January 30, 2018 § Leave a comment
Nothing quite like a beach scene to distract from the snowflakes drifting by my office window. So here I am scrolling through photos of the most beautiful beaches in the world and dreaming of what it would feel like to be barefoot in the sand. Arguably one of the most beautiful of all of nature’s color combinations, there is something healing about blues and greens together. Not a big surprise.
But the funny thing (to me) is that I find myself thumbing through the part of the fan deck that I rarely use — occasionally for kids rooms — the bright clear Crayola colors. Maybe it’s a reaction to years of neutrals and grays upon grays, but my eye and my spirit are drawn to the crystal clear hues that one encounters about three feet in as you wade into the water. That color.
The rest of the palette is just as lovely especially all together. Whether you pick one as the floor tile color and another, maybe in a lighter value, for the walls, the combinations for color placement are endless.
Add in the the sandy white for bathroom fixtures, and the other colors for art and accessories, and voila.
A little splash of paradise in the privacy of your own home.
January 16, 2014 § Leave a comment
1) Are you planning to put your house on the market anytime soon?
2) Are you a collector?
If you answered YES to both questions, then I’m here to help.
Whether it’s a massive book collection in the living room, a rock collection in the study, or a porcelain collection in the corner curio cabinet, the very first step in preparing your home for the market is to
- Box up your collections.
You may think your treasures are carefully tucked away on high shelves away from onlookers, but collections, plain and simple, represent clutter and add to the perceived age of the house. Collections also draw the eye of the potential buyers away from the architectural features of the house (what you want them to see) and focus the buyer’s attention on your hobbies. What they most likely will remember about your house will be the collections and not the house.
Another even more practical reason to box up your collections is so that nothing will get broken. Potential buyers and their children wander through your house unaccompanied during an Open House, and a toy car collection will stimulate lots of interest, but not the good kind.
You do not have to strip the shelves completely bare. Empty shelves do not sell houses any better than over-stuffed ones. You can keep some books and larger accessories. As a rule of thumb, shelves should be about 2/5ths full. In other words, if you have a bookshelf with 5 shelves, 3 of them should be emptied and the remainder of the items redistributed. If you empty the entire bookshelf, then remove it from the room completely.

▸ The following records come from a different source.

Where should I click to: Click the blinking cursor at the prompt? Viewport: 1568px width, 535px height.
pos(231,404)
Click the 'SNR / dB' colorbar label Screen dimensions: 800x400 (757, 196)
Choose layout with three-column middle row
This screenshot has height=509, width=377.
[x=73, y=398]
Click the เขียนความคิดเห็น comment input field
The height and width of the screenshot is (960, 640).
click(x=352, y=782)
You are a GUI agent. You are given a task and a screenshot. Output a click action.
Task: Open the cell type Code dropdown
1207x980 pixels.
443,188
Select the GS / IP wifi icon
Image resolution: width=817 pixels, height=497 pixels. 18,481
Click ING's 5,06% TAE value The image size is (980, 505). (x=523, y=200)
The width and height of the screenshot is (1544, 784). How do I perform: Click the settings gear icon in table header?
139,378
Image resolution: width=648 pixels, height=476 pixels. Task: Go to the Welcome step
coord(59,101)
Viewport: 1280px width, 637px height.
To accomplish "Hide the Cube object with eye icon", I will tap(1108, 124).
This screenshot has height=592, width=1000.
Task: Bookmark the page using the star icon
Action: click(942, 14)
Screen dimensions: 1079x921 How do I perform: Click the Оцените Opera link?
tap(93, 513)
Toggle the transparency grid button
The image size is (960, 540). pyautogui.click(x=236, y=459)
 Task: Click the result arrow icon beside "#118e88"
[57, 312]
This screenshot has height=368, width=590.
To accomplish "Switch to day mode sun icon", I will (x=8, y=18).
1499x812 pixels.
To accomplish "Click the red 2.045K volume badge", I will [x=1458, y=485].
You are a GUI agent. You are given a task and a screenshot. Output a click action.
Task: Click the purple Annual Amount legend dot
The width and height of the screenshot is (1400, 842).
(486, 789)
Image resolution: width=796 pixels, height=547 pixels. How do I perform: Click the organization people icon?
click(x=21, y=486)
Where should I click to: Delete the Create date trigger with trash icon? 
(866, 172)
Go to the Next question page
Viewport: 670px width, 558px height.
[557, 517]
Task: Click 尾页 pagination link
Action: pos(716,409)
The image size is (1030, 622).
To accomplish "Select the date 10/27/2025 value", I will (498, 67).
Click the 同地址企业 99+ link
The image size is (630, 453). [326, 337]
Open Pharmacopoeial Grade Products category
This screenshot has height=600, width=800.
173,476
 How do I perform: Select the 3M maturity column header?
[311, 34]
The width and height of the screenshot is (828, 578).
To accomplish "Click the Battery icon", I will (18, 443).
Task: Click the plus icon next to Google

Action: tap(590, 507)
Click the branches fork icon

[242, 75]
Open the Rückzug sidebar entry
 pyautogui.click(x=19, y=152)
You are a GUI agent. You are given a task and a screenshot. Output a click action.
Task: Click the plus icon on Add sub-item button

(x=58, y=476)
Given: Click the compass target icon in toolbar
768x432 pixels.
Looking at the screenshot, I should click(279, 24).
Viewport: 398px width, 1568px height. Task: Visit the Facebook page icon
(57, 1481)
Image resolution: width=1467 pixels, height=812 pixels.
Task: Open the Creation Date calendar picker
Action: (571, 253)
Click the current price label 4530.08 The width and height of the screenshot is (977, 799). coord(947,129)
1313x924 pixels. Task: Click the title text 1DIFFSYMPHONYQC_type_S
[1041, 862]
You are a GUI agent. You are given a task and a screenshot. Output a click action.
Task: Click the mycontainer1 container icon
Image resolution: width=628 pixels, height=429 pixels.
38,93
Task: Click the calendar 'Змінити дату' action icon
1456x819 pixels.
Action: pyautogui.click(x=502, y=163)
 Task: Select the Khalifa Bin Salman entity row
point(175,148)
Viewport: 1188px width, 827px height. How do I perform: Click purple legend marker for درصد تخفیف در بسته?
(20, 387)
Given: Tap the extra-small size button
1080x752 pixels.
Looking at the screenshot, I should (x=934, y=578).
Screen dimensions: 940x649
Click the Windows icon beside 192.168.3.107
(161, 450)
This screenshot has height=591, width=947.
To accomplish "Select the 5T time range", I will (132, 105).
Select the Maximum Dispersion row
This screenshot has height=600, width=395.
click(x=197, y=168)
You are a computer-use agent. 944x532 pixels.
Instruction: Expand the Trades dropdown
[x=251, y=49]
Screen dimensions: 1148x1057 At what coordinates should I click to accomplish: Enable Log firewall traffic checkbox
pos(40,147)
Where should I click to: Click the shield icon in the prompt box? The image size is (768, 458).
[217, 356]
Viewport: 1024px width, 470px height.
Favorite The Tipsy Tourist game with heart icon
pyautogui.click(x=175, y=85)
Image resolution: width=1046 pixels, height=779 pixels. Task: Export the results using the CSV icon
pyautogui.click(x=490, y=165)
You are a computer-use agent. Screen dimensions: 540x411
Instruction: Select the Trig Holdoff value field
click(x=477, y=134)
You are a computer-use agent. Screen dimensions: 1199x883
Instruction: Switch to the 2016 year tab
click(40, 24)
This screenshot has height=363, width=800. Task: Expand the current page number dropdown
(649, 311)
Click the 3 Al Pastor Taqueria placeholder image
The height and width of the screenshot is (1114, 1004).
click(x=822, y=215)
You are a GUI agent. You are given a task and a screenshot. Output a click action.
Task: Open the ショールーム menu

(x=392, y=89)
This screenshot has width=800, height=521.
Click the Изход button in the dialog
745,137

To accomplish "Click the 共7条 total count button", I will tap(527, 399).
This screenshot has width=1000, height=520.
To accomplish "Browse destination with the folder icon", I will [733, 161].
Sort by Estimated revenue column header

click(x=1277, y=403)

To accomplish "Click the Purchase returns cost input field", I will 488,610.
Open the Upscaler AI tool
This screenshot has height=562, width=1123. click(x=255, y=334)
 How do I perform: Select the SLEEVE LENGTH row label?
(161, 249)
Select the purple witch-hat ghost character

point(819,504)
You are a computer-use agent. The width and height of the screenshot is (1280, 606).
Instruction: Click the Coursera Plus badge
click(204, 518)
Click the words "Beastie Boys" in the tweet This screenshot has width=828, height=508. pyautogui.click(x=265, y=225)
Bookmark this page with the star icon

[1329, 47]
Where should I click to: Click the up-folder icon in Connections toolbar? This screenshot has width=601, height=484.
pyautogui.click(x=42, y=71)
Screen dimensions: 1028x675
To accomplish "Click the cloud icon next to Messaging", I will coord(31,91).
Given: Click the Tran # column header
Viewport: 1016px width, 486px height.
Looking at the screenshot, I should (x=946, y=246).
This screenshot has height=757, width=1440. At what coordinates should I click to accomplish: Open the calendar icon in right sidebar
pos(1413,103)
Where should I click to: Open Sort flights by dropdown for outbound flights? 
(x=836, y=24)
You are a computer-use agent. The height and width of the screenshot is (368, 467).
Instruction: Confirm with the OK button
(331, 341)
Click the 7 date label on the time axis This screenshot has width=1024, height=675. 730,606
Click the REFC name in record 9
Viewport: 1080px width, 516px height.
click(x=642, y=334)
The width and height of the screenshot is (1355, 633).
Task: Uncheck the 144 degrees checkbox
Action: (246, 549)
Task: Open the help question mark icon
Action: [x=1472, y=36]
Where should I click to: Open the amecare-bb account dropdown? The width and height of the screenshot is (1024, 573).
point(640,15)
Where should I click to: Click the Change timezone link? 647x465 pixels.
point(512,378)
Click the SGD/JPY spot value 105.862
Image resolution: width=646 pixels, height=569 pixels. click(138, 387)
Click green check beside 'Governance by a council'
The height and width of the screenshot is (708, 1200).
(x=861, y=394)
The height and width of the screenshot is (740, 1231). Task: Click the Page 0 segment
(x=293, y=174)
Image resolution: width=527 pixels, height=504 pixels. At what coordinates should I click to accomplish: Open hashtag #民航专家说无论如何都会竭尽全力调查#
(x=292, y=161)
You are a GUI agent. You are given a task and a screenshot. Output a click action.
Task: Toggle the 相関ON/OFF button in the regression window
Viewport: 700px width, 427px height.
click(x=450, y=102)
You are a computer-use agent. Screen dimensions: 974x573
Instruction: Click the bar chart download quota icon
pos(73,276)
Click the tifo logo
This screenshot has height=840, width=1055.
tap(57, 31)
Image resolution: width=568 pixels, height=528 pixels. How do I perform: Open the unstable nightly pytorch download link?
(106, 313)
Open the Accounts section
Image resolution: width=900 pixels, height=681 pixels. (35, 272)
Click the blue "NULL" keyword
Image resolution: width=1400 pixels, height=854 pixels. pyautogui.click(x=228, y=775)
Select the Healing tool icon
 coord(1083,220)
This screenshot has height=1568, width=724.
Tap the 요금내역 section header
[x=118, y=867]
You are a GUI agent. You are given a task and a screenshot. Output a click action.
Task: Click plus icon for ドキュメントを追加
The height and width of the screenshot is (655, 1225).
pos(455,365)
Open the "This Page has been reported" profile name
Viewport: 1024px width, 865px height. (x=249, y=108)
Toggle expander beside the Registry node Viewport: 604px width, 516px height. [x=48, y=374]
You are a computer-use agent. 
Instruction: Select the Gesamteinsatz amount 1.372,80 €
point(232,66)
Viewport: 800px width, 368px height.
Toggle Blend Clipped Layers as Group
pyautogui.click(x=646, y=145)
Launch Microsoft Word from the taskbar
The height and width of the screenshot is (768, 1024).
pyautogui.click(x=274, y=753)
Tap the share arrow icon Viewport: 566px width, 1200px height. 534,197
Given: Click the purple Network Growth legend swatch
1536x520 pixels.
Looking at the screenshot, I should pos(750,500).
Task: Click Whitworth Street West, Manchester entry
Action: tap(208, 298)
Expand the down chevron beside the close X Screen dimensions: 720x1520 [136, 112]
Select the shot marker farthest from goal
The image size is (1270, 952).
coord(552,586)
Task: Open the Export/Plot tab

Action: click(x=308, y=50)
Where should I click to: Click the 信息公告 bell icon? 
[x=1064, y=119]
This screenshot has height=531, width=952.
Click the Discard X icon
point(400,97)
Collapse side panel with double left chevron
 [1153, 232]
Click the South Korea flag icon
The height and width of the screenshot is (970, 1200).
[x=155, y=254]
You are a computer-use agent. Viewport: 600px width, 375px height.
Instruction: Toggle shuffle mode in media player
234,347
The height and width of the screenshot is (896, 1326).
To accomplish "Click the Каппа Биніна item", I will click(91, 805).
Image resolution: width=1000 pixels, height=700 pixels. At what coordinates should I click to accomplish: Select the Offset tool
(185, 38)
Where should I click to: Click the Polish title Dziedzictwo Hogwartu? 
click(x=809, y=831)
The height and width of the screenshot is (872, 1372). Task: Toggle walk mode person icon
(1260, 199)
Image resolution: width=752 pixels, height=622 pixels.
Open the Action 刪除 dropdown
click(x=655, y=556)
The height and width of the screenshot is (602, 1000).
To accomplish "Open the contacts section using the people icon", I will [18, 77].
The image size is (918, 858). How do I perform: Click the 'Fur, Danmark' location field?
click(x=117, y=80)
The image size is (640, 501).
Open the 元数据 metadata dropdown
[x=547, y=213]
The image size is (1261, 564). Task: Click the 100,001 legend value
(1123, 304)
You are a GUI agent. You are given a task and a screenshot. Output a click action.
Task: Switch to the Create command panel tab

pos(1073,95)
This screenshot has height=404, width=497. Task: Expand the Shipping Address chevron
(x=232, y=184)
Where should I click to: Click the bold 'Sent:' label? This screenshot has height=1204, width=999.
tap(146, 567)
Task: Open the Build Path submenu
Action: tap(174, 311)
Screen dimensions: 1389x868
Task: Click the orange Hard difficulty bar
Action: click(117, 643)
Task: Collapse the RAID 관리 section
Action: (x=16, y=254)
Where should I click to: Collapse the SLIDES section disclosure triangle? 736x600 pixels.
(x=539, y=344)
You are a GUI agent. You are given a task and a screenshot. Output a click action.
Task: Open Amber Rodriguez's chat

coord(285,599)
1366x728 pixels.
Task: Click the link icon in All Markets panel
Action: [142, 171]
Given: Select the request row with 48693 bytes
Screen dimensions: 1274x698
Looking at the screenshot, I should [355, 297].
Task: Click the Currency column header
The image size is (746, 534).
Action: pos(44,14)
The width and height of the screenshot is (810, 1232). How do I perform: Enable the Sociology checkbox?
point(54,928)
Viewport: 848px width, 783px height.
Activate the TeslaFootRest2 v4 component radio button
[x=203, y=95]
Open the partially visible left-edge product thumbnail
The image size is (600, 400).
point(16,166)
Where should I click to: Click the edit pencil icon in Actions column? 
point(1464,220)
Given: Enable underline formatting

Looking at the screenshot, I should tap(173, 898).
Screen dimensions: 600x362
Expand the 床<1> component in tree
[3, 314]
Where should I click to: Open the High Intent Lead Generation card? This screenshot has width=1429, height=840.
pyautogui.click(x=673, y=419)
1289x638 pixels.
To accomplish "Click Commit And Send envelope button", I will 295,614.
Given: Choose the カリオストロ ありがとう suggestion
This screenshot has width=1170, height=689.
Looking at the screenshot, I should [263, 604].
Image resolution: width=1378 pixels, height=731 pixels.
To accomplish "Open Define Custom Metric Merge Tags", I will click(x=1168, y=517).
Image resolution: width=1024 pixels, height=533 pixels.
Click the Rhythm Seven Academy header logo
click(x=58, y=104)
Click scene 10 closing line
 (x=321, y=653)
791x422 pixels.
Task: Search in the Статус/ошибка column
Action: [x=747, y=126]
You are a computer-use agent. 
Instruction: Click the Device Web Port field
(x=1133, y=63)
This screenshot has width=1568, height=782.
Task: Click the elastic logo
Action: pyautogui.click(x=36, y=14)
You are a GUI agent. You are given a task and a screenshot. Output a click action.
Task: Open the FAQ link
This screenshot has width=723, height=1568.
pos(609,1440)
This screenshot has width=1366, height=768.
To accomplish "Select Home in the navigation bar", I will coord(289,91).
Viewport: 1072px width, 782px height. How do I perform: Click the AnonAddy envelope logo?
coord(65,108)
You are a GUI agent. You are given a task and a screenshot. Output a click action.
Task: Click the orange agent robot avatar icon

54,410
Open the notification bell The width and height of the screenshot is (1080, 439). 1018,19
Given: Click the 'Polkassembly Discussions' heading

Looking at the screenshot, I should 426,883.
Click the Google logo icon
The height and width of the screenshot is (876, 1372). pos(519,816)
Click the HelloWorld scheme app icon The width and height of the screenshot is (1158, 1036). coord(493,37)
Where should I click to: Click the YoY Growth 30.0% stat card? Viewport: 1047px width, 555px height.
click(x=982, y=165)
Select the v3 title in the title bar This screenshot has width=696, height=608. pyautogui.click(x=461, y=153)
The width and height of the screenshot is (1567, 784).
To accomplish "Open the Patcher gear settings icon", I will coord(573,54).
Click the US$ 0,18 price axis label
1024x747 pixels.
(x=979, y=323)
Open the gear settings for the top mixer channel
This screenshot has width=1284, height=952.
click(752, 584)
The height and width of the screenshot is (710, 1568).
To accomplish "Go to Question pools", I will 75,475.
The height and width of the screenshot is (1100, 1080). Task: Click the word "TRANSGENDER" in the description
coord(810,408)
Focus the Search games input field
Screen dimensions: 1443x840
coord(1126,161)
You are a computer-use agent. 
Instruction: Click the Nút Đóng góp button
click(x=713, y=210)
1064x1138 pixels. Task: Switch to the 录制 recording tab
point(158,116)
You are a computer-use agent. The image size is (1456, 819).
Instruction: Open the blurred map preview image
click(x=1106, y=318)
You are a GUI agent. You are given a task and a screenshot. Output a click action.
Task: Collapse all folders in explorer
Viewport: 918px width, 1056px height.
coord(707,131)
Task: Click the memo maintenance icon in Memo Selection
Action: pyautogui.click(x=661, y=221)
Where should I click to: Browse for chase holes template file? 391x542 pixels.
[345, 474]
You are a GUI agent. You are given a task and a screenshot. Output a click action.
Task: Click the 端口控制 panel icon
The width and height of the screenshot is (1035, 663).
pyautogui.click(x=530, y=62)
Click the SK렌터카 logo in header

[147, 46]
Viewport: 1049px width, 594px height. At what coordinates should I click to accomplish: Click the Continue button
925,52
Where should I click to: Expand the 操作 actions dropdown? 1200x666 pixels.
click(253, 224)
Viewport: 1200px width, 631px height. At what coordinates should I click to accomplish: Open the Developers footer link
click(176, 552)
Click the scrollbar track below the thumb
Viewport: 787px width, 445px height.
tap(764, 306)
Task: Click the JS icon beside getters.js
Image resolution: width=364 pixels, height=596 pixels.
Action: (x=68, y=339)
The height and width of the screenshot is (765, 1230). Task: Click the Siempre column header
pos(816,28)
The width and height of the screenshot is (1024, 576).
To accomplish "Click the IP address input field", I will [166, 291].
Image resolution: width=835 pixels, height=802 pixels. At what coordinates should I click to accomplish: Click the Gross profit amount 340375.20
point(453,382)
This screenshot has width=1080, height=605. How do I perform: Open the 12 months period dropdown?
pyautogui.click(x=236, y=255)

Hope that gets you started. Happy Selling!
May 16, 2013 § 2 Comments
- Caulk the cracks. Nothing sticks out more as you’re walking through a de-cluttered house than cracks — in the grout on the floor tile, along the baseboards in the bathrooms, in the corners of a room where the walls meet the ceiling — a prospective buyer will spot all of them. A little caulk, silicone, or other repair will make those ugly black lines disappear and make the paint job and floors look fresher too.
- Up the wattage. I know, I know. Everybody wants to save money by using compact fluorescents or other energy saving sources, but believe me, to sell your house, you are going to need light. And if the house is not flooded with natural light from the windows, the agents will turn all the lights on. Make sure the lights in your house actually light up the house.
- Raise the ceiling. Obviously if your ceilings are over 9 feet high, you can disregard. But if you have low ceilings, like in a one-story traditional ranch home, then either remove your window valances altogether or mount them just below the ceiling so that only the window molding and any raised shade are covered by the valance. This will add more light to the room and make the ceiling appear higher. Same with the window side panels. Mount them about 2 inches from the ceiling and your ceiling will appear higher.
- Roll up the rugs. Small scatter rugs around the house break up the visual “flow” of the rooms and make the floors appear smaller. You can have a rug at the entry but ditch the little scatter rugs in the bathrooms and kitchen.
- Hide the jewels. Once your house goes on the market, strangers will be wandering through. That may seem obvious but you should think about it. Make sure your priceless heirlooms and other treasures have evacuated the premises — that means jewelry, breakable antiques, crystal, precious toys, and anything else that you either a) do not want touched or broken; or b) do not want displayed to the world.
Walk through your house from the front porch as if you were a potential buyer and fix what pops to the eye as you enter each room. Be critical. Believe me — buyers will.